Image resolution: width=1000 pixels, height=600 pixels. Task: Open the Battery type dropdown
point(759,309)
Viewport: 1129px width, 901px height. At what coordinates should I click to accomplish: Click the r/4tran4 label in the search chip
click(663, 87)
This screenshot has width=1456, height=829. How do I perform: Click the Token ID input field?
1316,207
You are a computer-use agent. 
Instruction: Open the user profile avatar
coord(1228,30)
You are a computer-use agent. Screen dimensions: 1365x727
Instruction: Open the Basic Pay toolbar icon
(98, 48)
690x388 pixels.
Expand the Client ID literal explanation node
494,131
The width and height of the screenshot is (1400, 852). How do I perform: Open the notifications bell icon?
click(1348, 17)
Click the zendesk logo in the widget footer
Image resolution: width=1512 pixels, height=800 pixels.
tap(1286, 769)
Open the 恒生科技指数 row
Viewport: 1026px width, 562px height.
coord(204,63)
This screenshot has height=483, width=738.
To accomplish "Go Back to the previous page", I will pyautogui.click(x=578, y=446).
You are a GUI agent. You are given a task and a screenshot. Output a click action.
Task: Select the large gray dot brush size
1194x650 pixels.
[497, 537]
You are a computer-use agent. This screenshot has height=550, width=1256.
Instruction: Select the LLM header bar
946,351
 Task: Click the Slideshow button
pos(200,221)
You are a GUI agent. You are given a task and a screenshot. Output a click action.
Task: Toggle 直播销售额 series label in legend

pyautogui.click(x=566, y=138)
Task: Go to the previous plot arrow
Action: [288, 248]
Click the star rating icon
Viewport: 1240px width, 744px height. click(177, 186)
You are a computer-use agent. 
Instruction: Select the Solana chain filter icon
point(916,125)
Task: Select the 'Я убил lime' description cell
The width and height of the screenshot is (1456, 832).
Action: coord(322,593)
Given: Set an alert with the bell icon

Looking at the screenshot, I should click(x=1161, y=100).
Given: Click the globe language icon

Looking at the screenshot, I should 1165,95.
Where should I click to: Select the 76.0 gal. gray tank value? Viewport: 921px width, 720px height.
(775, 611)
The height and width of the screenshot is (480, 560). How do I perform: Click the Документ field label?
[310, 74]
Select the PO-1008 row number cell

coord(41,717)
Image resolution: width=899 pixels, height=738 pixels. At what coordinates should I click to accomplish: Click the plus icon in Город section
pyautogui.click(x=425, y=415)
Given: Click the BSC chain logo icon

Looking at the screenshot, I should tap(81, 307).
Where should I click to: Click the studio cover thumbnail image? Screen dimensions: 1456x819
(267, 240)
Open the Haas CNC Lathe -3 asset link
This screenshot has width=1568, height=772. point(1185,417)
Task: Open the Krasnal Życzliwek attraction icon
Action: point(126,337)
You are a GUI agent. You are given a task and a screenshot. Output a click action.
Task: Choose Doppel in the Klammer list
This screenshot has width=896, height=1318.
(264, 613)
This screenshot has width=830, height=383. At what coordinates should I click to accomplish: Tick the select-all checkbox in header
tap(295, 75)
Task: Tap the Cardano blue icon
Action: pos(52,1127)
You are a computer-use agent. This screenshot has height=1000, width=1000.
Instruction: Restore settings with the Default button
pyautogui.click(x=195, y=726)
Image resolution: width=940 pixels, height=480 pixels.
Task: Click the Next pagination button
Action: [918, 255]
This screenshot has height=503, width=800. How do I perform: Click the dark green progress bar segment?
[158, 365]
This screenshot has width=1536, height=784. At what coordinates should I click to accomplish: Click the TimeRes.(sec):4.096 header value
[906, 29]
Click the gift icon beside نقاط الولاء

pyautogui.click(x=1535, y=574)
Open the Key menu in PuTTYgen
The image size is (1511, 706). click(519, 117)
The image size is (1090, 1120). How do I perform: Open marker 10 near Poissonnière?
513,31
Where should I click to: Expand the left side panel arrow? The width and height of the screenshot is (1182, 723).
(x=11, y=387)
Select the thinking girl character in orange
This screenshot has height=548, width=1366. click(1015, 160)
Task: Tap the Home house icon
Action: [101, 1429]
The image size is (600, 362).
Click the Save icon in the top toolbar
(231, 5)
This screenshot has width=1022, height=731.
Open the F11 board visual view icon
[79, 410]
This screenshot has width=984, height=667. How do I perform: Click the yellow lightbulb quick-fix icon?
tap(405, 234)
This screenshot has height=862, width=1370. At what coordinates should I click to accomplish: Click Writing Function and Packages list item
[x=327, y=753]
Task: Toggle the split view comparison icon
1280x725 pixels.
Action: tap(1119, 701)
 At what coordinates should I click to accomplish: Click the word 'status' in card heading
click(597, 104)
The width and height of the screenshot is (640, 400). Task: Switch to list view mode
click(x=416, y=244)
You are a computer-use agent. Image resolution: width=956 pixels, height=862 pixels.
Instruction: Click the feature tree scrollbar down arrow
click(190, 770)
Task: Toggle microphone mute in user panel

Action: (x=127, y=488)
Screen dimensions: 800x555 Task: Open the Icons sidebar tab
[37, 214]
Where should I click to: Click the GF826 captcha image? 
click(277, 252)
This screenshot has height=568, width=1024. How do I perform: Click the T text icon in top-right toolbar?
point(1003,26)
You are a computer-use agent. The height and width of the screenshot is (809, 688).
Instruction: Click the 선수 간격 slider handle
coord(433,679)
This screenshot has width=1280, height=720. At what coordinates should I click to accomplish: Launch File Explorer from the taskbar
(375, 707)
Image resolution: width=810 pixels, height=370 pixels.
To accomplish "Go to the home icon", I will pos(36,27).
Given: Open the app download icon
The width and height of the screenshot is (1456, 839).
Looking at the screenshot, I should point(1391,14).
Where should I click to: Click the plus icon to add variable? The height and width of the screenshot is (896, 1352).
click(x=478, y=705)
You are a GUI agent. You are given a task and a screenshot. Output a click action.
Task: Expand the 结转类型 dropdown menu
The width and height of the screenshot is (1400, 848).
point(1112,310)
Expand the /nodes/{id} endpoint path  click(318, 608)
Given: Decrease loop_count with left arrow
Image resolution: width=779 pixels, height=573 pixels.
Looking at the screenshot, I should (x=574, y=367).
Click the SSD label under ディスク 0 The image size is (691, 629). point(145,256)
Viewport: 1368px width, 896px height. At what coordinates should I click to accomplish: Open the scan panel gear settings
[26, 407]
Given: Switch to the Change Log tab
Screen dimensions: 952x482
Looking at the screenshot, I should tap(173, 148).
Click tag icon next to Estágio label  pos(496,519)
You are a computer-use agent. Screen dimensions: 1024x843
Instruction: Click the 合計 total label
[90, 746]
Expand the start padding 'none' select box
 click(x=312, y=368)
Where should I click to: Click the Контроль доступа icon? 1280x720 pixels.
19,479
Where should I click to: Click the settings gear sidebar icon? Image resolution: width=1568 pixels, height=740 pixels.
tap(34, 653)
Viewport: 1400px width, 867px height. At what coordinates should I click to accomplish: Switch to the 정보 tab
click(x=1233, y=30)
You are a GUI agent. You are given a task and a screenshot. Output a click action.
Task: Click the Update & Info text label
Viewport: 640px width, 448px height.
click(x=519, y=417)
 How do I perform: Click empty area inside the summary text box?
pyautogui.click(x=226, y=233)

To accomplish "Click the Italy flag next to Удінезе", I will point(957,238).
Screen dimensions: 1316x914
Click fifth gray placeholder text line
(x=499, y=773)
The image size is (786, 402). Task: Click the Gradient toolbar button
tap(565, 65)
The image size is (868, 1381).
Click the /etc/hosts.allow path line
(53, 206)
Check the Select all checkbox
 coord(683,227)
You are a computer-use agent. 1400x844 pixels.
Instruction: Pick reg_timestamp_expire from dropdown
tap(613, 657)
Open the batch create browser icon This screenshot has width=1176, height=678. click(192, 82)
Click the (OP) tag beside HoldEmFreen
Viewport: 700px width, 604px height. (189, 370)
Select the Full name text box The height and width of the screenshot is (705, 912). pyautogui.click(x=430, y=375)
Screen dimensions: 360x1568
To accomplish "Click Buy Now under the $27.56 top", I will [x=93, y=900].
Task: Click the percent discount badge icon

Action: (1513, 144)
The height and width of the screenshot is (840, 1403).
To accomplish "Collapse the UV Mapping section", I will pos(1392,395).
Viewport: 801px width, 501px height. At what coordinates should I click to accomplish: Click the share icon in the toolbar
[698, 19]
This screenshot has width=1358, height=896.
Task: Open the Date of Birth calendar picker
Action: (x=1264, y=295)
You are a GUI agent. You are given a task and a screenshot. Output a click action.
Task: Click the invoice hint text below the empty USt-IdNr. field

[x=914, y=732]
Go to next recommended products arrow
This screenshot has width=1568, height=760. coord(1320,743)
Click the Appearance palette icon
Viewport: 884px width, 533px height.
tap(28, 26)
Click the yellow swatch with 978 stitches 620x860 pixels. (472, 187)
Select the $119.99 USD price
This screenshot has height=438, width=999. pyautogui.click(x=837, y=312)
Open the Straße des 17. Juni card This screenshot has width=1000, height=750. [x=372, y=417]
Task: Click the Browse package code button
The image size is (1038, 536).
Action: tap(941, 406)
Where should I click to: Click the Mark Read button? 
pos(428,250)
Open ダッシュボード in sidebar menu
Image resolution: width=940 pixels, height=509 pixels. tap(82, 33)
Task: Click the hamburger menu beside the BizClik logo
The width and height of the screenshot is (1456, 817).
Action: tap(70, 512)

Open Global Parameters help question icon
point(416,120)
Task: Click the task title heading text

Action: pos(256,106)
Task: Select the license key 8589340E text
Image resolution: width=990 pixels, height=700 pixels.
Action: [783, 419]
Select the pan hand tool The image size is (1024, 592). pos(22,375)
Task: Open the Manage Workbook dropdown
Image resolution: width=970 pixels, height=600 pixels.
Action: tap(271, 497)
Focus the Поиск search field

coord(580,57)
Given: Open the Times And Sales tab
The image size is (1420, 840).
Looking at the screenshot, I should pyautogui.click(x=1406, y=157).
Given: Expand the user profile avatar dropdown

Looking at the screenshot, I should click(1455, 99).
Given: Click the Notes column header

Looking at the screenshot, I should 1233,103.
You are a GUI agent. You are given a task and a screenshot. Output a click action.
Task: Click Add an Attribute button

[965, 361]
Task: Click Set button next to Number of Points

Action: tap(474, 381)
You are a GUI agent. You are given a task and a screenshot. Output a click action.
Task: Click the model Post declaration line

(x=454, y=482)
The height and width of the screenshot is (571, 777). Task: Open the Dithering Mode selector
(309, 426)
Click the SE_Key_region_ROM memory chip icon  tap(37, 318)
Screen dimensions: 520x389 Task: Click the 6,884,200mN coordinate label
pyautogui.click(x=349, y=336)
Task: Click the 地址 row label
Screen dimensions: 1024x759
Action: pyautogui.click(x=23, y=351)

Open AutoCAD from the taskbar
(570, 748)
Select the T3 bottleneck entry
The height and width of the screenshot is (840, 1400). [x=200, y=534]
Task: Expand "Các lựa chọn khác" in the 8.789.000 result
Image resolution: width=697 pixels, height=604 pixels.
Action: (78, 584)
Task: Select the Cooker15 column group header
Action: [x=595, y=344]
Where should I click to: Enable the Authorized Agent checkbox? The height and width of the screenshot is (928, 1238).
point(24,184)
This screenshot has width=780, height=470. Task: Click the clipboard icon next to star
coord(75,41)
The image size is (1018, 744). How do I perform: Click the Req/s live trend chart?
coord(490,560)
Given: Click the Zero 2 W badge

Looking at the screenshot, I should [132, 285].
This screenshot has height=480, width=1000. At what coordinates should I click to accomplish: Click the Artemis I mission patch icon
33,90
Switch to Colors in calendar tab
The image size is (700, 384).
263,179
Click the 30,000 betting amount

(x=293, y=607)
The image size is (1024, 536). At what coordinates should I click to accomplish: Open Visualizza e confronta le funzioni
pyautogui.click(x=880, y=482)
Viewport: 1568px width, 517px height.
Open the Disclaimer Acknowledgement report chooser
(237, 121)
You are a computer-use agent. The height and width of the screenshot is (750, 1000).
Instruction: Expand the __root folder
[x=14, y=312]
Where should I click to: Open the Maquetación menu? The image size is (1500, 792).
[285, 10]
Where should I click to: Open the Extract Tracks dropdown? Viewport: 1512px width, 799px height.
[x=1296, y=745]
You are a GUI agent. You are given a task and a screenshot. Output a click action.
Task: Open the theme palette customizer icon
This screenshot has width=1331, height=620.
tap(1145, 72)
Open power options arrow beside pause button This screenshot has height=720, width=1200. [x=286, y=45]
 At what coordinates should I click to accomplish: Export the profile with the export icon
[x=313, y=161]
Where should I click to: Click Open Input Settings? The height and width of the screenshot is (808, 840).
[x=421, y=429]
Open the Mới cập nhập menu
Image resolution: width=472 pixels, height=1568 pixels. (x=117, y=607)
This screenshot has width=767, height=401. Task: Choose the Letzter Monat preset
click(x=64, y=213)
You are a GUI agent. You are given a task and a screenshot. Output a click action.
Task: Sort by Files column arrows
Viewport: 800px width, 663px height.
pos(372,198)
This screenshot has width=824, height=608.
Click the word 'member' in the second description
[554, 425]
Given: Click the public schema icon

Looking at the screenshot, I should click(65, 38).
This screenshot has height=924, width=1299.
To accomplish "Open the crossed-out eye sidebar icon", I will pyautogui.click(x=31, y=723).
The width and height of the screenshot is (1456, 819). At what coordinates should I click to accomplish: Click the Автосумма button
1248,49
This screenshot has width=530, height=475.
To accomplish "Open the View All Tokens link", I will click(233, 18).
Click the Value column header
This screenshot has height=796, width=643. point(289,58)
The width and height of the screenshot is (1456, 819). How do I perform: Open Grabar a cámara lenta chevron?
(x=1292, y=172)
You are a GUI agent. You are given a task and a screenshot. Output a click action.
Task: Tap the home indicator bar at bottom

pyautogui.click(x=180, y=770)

◇ ◇ ◇ ◇ ◇ ◇ ◇

→ **WHAT YOU SHOULD DO**: Rewrite the entries from the line containing "This screenshot has width=780, height=470." through the line containing "Looking at the screenshot, I should click(65, 38).", inclusive, substituting "paste" for "clipboard" and leaving everything else untouched.

→ **SOLUTION**:
This screenshot has width=780, height=470. Task: Click the paste icon next to star
coord(75,41)
The image size is (1018, 744). How do I perform: Click the Req/s live trend chart?
coord(490,560)
Given: Click the Zero 2 W badge

Looking at the screenshot, I should [132, 285].
This screenshot has height=480, width=1000. At what coordinates should I click to accomplish: Click the Artemis I mission patch icon
33,90
Switch to Colors in calendar tab
The image size is (700, 384).
263,179
Click the 30,000 betting amount

(x=293, y=607)
The image size is (1024, 536). At what coordinates should I click to accomplish: Open Visualizza e confronta le funzioni
pyautogui.click(x=880, y=482)
Viewport: 1568px width, 517px height.
Open the Disclaimer Acknowledgement report chooser
(237, 121)
You are a computer-use agent. The height and width of the screenshot is (750, 1000).
Instruction: Expand the __root folder
[x=14, y=312]
Where should I click to: Open the Maquetación menu? The image size is (1500, 792).
[285, 10]
Where should I click to: Open the Extract Tracks dropdown? Viewport: 1512px width, 799px height.
[x=1296, y=745]
You are a GUI agent. You are given a task and a screenshot. Output a click action.
Task: Open the theme palette customizer icon
This screenshot has width=1331, height=620.
tap(1145, 72)
Open power options arrow beside pause button This screenshot has height=720, width=1200. [x=286, y=45]
 At what coordinates should I click to accomplish: Export the profile with the export icon
[x=313, y=161]
Where should I click to: Click Open Input Settings? The height and width of the screenshot is (808, 840).
[x=421, y=429]
Open the Mới cập nhập menu
Image resolution: width=472 pixels, height=1568 pixels. (x=117, y=607)
This screenshot has width=767, height=401. Task: Choose the Letzter Monat preset
click(x=64, y=213)
You are a GUI agent. You are given a task and a screenshot. Output a click action.
Task: Sort by Files column arrows
Viewport: 800px width, 663px height.
pos(372,198)
This screenshot has width=824, height=608.
Click the word 'member' in the second description
[554, 425]
Given: Click the public schema icon

Looking at the screenshot, I should click(65, 38).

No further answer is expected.